Was the Term “African American” Coined in Philadelphia?

New evidence that the city helped shape English for the modern world.

To be honest, we thought the term “African American” was a relatively recent coinage, one of a million hyphenates to spring up in the post-Civil Rights era as a means of displacing older terms that had come to sound like slurs on minority groups. We were wrong: “African American” is actually a pretty old term.

In fact, it’s older than anybody knew. The New York Times says new research has discovered that the first known use of the term “African American” happened in Philadelphia — a half-century earlier than anyone thought.

The Times says the discovery was made by Yale Law School librarian Fred Shapiro:

This time around, Mr. Shapiro had found something a bit more historically charged: a 1782 advertisement in a Philadelphia newspaper for two sermons written by an “African American.” That was a half-century before the earliest known written occurrence of the term, as listed in the Oxford English Dictionary.
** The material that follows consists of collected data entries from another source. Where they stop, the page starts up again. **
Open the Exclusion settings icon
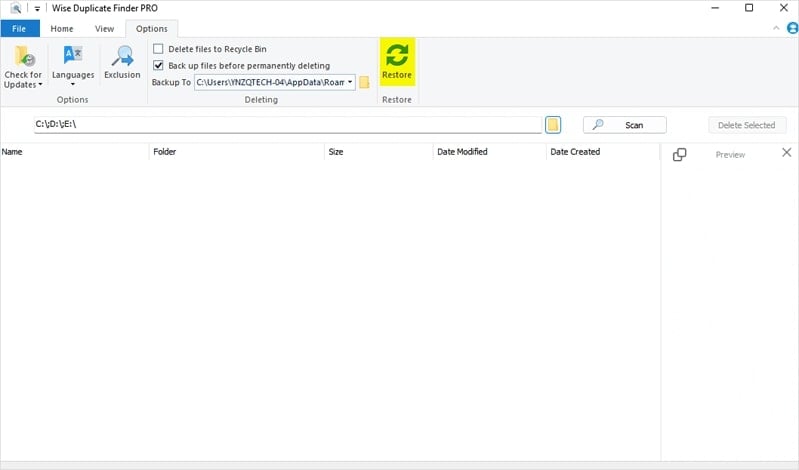pyautogui.click(x=122, y=56)
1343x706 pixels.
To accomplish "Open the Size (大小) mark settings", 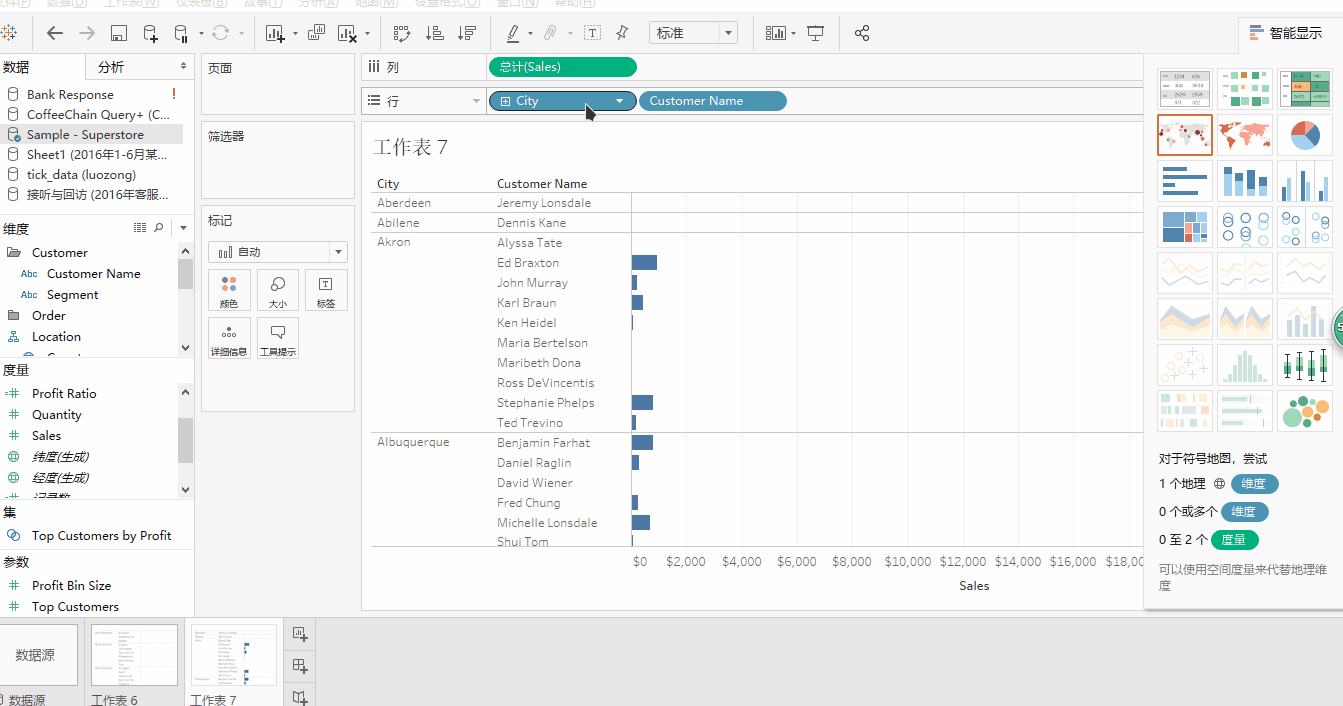I will pyautogui.click(x=277, y=290).
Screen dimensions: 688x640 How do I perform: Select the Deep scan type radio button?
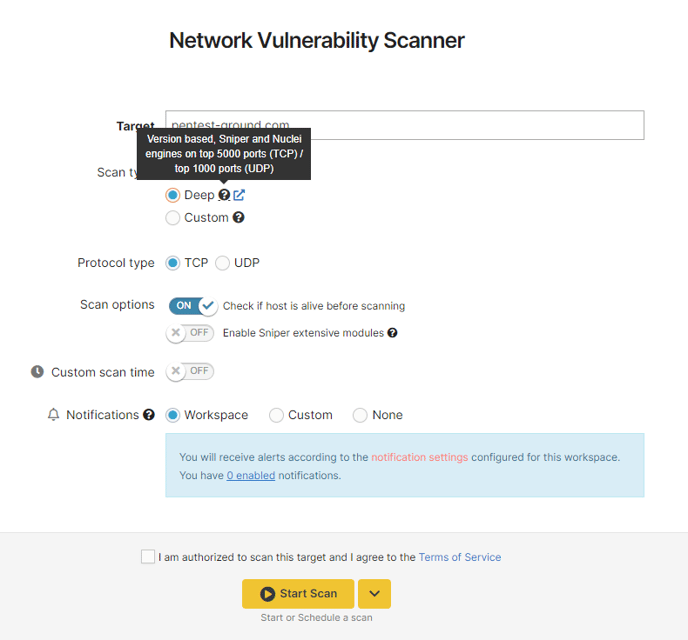pyautogui.click(x=173, y=195)
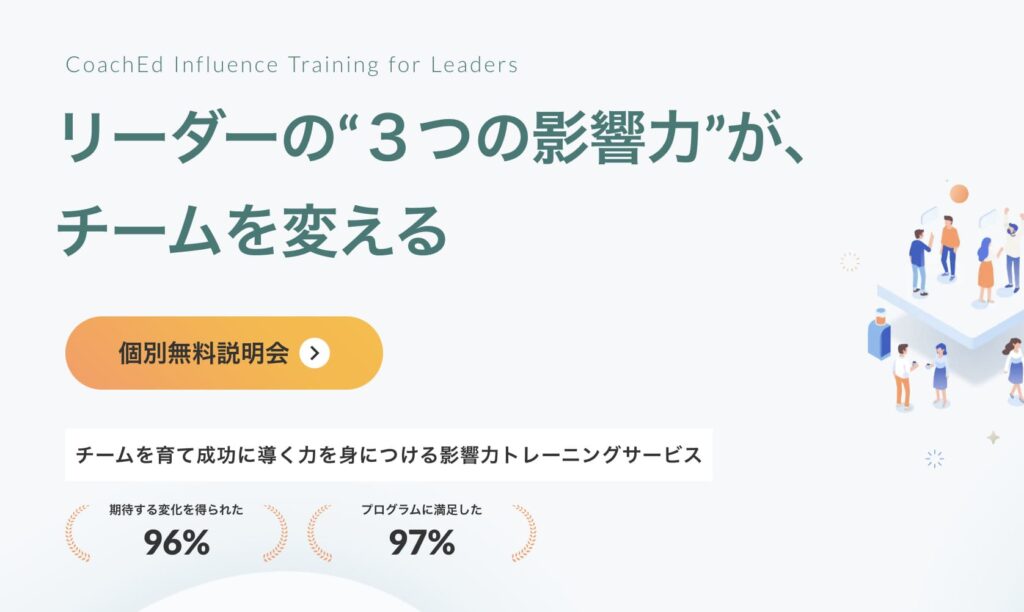This screenshot has width=1024, height=612.
Task: Click the 個別無料説明会 orange button
Action: (224, 353)
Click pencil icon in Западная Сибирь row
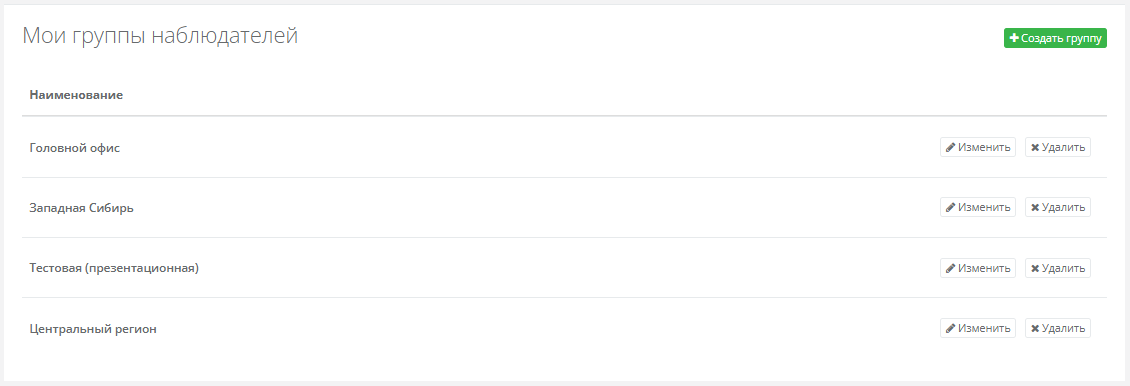Screen dimensions: 1130x386 click(x=951, y=207)

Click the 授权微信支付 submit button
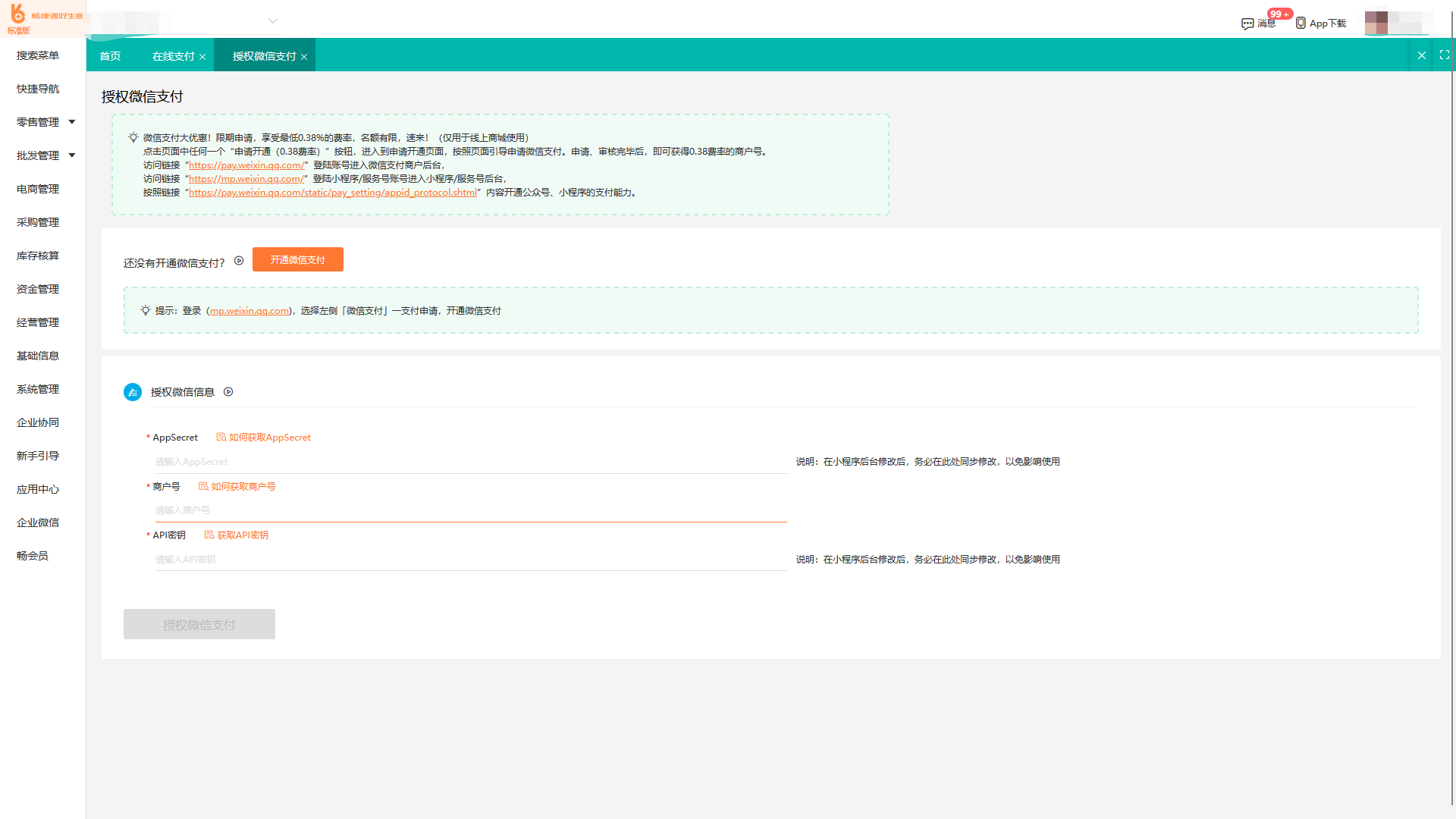[x=199, y=623]
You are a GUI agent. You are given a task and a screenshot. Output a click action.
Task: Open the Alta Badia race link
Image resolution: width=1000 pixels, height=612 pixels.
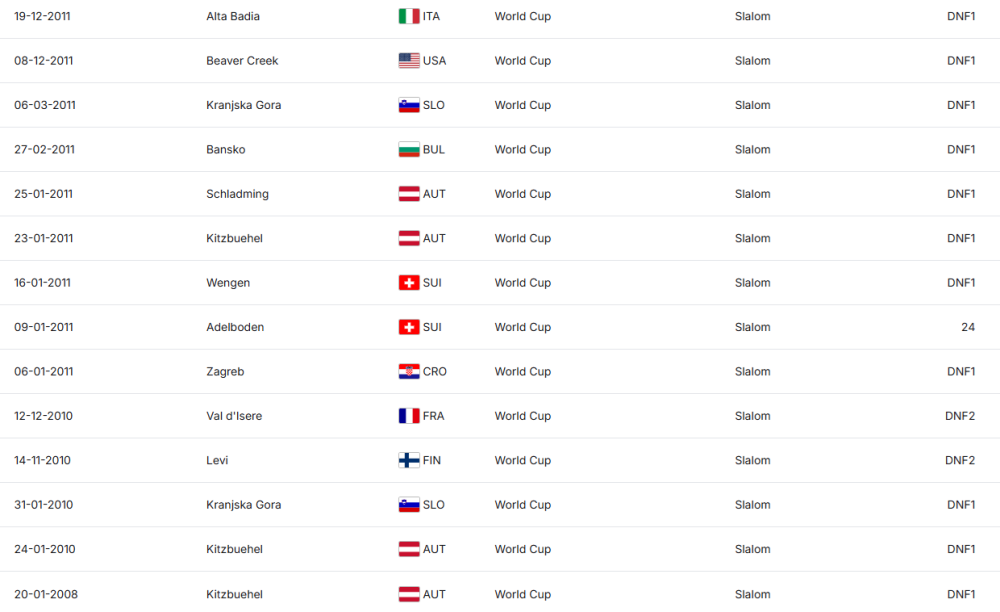pos(233,16)
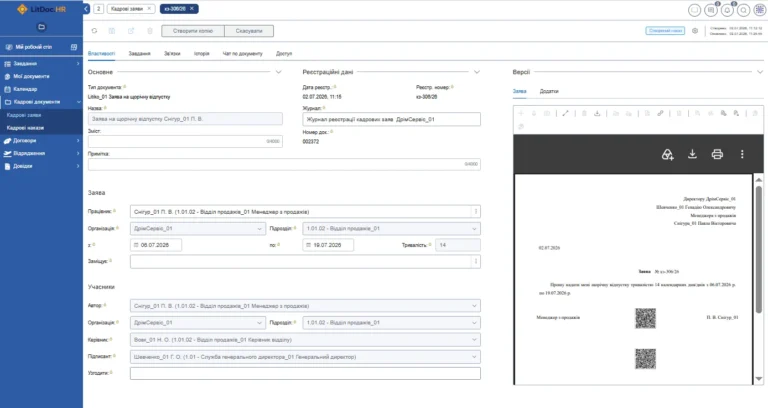The image size is (768, 408).
Task: Collapse the Реєстраційні дані section
Action: pos(477,72)
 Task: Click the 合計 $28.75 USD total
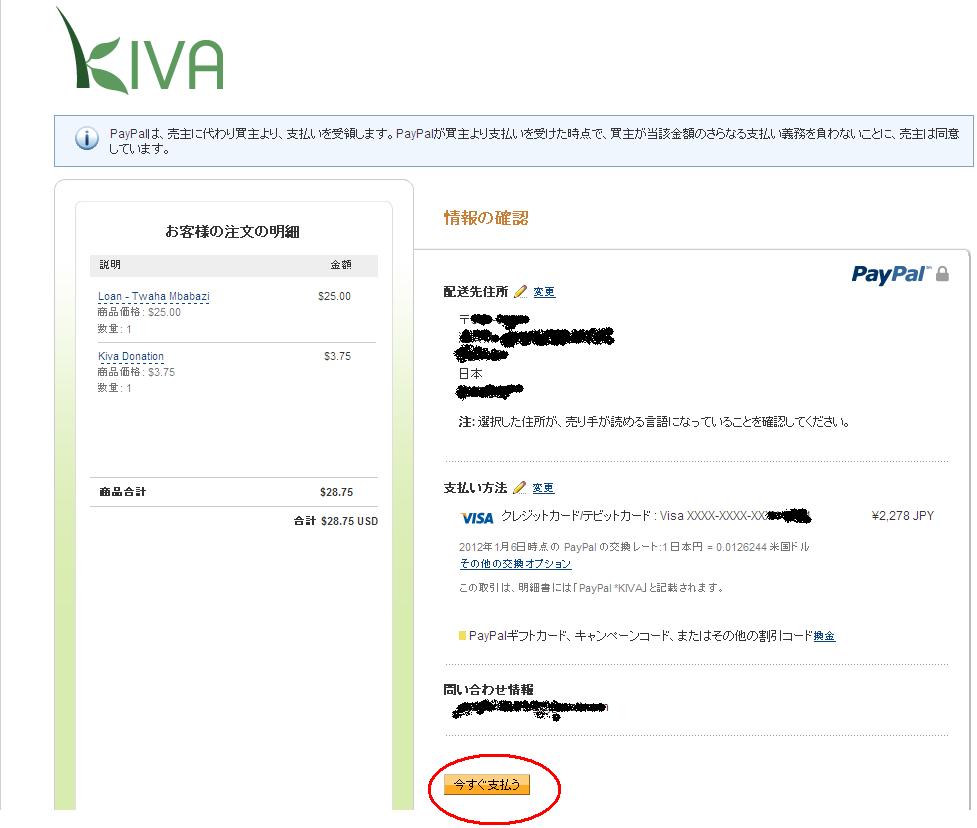(x=336, y=521)
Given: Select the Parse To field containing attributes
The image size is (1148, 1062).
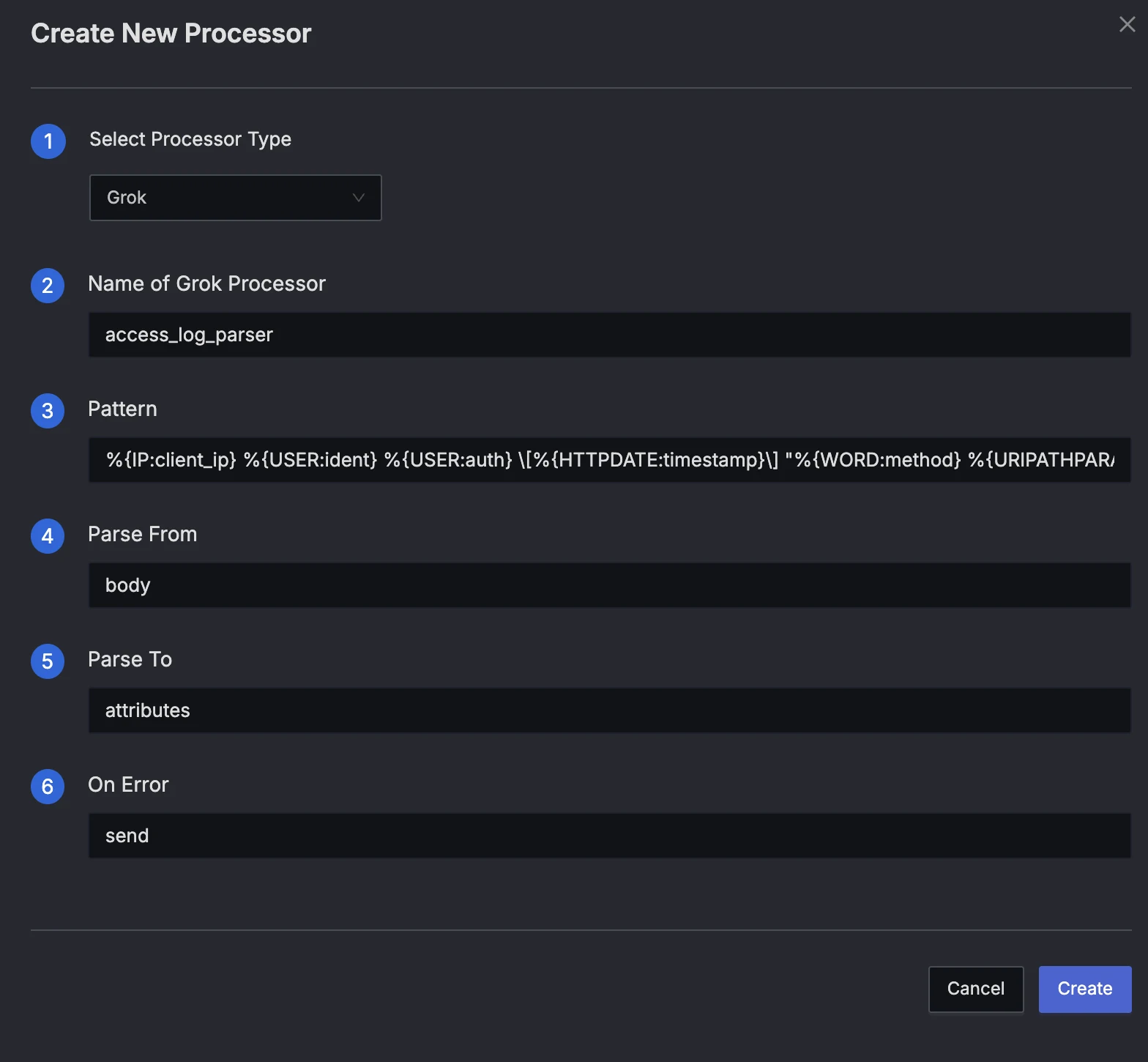Looking at the screenshot, I should [609, 710].
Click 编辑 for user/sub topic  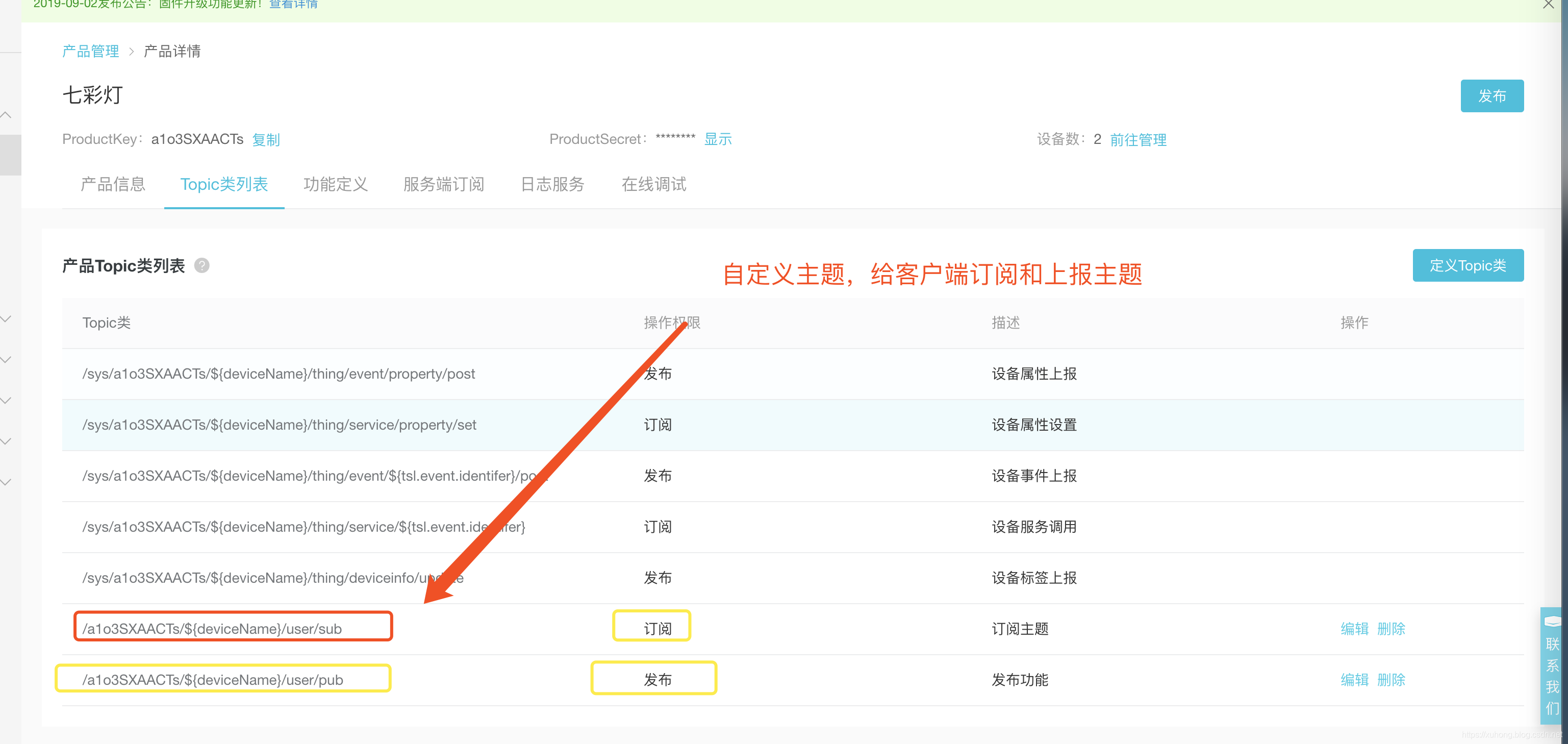click(x=1350, y=627)
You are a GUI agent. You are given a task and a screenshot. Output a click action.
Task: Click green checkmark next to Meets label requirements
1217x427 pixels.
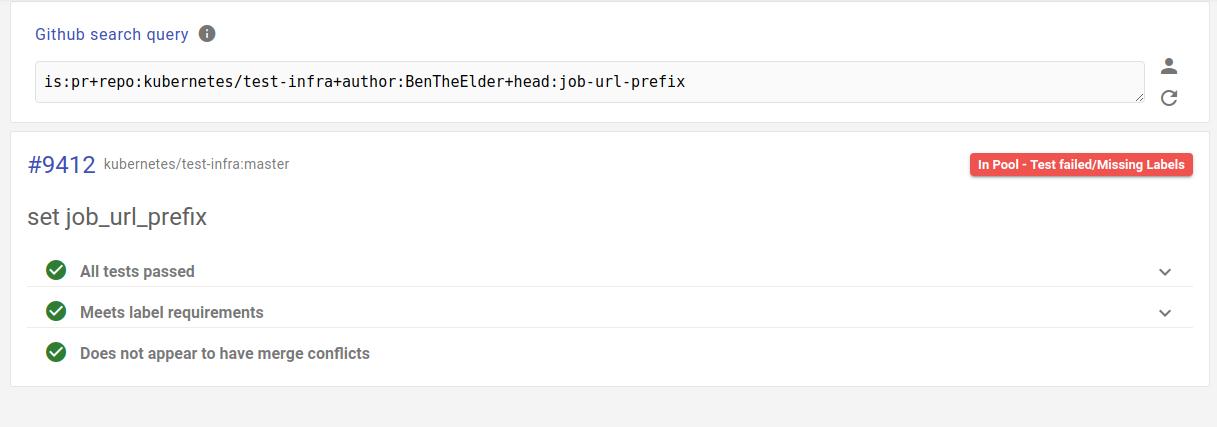point(56,311)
“I was very surprised to find it 53 years before anyone had known,” Mr. Shapiro said. “Antedatings typically go back only a few years, particularly for a major term that historians have paid attention to.”

Shapiro even found a copy of one of the sermons, about the American victory over Gen. Cornwallis during the American Revolution, in the special collections library at Harvard.

A second Times story on the term expands on the history behind the sermon and the term:

The other sermon mentioned in the ad, Mr. Shapiro said, may be “A Sermon on the Present Situation of Affairs of America and Great-Britain,” which had been previously known to scholars. Both refer to “descendants of Africa,” he said, and have dedications invoking South Carolina, whose governor had been held in solitary confinement by the British for nearly a year.

But curiously, the title page of the other sermon attributes it to “a Black.”

“In other words, the bifurcation between the terms African-American and black, the two leading terms today, was present from the very beginning,” Mr. Shapiro said.

The staff at the Oxford English Dictionary — the definitive historians of the English language and its evolution — is now working to confirm Shapiro’s finding.